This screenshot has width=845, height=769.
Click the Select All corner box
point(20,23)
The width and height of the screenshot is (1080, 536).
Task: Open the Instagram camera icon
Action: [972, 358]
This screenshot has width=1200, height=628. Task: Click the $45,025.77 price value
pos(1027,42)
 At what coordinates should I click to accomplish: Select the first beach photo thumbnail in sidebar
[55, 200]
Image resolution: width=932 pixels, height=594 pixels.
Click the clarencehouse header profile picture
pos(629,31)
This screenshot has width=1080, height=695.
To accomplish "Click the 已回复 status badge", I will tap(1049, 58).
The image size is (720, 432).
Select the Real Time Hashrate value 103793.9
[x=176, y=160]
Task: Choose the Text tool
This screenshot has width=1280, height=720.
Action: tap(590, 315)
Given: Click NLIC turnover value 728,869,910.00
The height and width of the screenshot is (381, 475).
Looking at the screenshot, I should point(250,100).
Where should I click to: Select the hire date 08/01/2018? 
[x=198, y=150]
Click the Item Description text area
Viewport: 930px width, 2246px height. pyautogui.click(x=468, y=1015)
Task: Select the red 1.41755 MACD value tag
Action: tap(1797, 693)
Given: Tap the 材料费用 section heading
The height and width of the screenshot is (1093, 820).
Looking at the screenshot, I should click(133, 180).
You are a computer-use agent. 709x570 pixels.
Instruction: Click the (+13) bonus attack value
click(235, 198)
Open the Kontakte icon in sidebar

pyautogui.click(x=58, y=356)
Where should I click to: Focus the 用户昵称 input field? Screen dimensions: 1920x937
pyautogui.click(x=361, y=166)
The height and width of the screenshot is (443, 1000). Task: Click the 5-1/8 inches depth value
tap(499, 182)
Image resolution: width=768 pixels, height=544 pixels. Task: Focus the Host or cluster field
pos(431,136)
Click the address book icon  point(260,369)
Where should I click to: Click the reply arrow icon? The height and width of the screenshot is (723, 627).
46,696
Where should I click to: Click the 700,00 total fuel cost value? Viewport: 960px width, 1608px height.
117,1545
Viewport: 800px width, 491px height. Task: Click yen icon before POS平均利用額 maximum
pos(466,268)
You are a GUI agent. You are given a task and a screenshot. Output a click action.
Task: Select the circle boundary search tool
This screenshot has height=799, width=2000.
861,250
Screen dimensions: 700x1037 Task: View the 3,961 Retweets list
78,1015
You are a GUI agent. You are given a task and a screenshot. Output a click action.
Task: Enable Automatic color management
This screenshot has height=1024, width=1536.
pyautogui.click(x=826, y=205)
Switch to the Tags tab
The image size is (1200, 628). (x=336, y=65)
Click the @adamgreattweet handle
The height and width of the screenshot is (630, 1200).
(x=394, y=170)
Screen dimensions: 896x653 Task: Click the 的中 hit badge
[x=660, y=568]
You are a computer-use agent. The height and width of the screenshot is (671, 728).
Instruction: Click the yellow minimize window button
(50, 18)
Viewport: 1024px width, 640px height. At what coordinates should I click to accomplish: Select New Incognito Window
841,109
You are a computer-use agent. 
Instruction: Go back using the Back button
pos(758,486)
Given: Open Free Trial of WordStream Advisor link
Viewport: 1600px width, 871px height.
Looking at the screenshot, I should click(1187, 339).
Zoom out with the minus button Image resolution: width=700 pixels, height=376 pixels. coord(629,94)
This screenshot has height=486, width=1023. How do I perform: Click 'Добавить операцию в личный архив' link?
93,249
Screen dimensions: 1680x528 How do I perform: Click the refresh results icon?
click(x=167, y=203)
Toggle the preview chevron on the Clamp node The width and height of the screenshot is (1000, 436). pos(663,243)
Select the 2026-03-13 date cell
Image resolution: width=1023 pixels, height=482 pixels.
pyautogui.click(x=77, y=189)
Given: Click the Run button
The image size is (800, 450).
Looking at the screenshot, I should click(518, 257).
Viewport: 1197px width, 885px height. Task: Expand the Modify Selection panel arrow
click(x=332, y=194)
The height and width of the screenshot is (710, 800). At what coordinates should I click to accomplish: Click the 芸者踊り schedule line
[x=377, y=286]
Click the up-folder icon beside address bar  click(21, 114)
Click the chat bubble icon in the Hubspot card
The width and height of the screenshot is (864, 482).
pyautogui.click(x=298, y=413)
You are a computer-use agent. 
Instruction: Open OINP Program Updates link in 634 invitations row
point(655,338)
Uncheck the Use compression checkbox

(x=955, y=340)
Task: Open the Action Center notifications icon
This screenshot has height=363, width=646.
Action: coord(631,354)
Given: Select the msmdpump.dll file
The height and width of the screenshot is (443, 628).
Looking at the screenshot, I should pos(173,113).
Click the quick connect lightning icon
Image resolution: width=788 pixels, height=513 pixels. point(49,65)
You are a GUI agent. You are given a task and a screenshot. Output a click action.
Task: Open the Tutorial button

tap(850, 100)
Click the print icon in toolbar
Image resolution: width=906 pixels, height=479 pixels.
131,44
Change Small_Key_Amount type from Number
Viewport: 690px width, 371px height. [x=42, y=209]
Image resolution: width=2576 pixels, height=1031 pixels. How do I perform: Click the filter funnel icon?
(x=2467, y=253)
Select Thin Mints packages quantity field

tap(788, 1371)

Requirement: Produce a word-for-word copy of all the entries above.

Output of the task:
This screenshot has width=845, height=769.
Click the Select All corner box
point(20,23)
The width and height of the screenshot is (1080, 536).
Task: Open the Instagram camera icon
Action: [972, 358]
This screenshot has width=1200, height=628. Task: Click the $45,025.77 price value
pos(1027,42)
 At what coordinates should I click to accomplish: Select the first beach photo thumbnail in sidebar
[55, 200]
Image resolution: width=932 pixels, height=594 pixels.
Click the clarencehouse header profile picture
pos(629,31)
This screenshot has width=1080, height=695.
To accomplish "Click the 已回复 status badge", I will tap(1049, 58).
The image size is (720, 432).
Select the Real Time Hashrate value 103793.9
[x=176, y=160]
Task: Choose the Text tool
This screenshot has width=1280, height=720.
Action: tap(590, 315)
Given: Click NLIC turnover value 728,869,910.00
The height and width of the screenshot is (381, 475).
Looking at the screenshot, I should point(250,100).
Where should I click to: Select the hire date 08/01/2018? 
[x=198, y=150]
Click the Item Description text area
Viewport: 930px width, 2246px height. pyautogui.click(x=468, y=1015)
Task: Select the red 1.41755 MACD value tag
Action: tap(1797, 693)
Given: Tap the 材料费用 section heading
The height and width of the screenshot is (1093, 820).
Looking at the screenshot, I should click(133, 180).
You are a computer-use agent. 709x570 pixels.
Instruction: Click the (+13) bonus attack value
click(235, 198)
Open the Kontakte icon in sidebar

pyautogui.click(x=58, y=356)
Where should I click to: Focus the 用户昵称 input field? Screen dimensions: 1920x937
pyautogui.click(x=361, y=166)
The height and width of the screenshot is (443, 1000). Task: Click the 5-1/8 inches depth value
tap(499, 182)
Image resolution: width=768 pixels, height=544 pixels. Task: Focus the Host or cluster field
pos(431,136)
Click the address book icon  point(260,369)
Where should I click to: Click the reply arrow icon? The height and width of the screenshot is (723, 627).
46,696
Where should I click to: Click the 700,00 total fuel cost value? Viewport: 960px width, 1608px height.
117,1545
Viewport: 800px width, 491px height. Task: Click yen icon before POS平均利用額 maximum
pos(466,268)
You are a GUI agent. You are given a task and a screenshot. Output a click action.
Task: Select the circle boundary search tool
This screenshot has height=799, width=2000.
861,250
Screen dimensions: 700x1037 Task: View the 3,961 Retweets list
78,1015
You are a GUI agent. You are given a task and a screenshot. Output a click action.
Task: Enable Automatic color management
This screenshot has height=1024, width=1536.
pyautogui.click(x=826, y=205)
Switch to the Tags tab
The image size is (1200, 628). (x=336, y=65)
Click the @adamgreattweet handle
The height and width of the screenshot is (630, 1200).
(x=394, y=170)
Screen dimensions: 896x653 Task: Click the 的中 hit badge
[x=660, y=568]
You are a computer-use agent. The height and width of the screenshot is (671, 728).
Instruction: Click the yellow minimize window button
(50, 18)
Viewport: 1024px width, 640px height. At what coordinates should I click to accomplish: Select New Incognito Window
841,109
You are a computer-use agent. 
Instruction: Go back using the Back button
pos(758,486)
Given: Open Free Trial of WordStream Advisor link
Viewport: 1600px width, 871px height.
Looking at the screenshot, I should click(1187, 339).
Zoom out with the minus button Image resolution: width=700 pixels, height=376 pixels. coord(629,94)
This screenshot has height=486, width=1023. How do I perform: Click 'Добавить операцию в личный архив' link?
93,249
Screen dimensions: 1680x528 How do I perform: Click the refresh results icon?
click(x=167, y=203)
Toggle the preview chevron on the Clamp node The width and height of the screenshot is (1000, 436). pos(663,243)
Select the 2026-03-13 date cell
Image resolution: width=1023 pixels, height=482 pixels.
pyautogui.click(x=77, y=189)
Given: Click the Run button
The image size is (800, 450).
Looking at the screenshot, I should click(518, 257).
Viewport: 1197px width, 885px height. Task: Expand the Modify Selection panel arrow
click(x=332, y=194)
The height and width of the screenshot is (710, 800). At what coordinates should I click to accomplish: Click the 芸者踊り schedule line
[x=377, y=286]
Click the up-folder icon beside address bar  click(21, 114)
Click the chat bubble icon in the Hubspot card
The width and height of the screenshot is (864, 482).
pyautogui.click(x=298, y=413)
You are a computer-use agent. 
Instruction: Open OINP Program Updates link in 634 invitations row
point(655,338)
Uncheck the Use compression checkbox

(x=955, y=340)
Task: Open the Action Center notifications icon
This screenshot has height=363, width=646.
Action: coord(631,354)
Given: Select the msmdpump.dll file
The height and width of the screenshot is (443, 628).
Looking at the screenshot, I should pos(173,113).
Click the quick connect lightning icon
Image resolution: width=788 pixels, height=513 pixels. point(49,65)
You are a GUI agent. You are given a task and a screenshot. Output a click action.
Task: Open the Tutorial button

tap(850, 100)
Click the print icon in toolbar
Image resolution: width=906 pixels, height=479 pixels.
131,44
Change Small_Key_Amount type from Number
Viewport: 690px width, 371px height. [x=42, y=209]
Image resolution: width=2576 pixels, height=1031 pixels. How do I perform: Click the filter funnel icon?
(x=2467, y=253)
Select Thin Mints packages quantity field

tap(788, 1371)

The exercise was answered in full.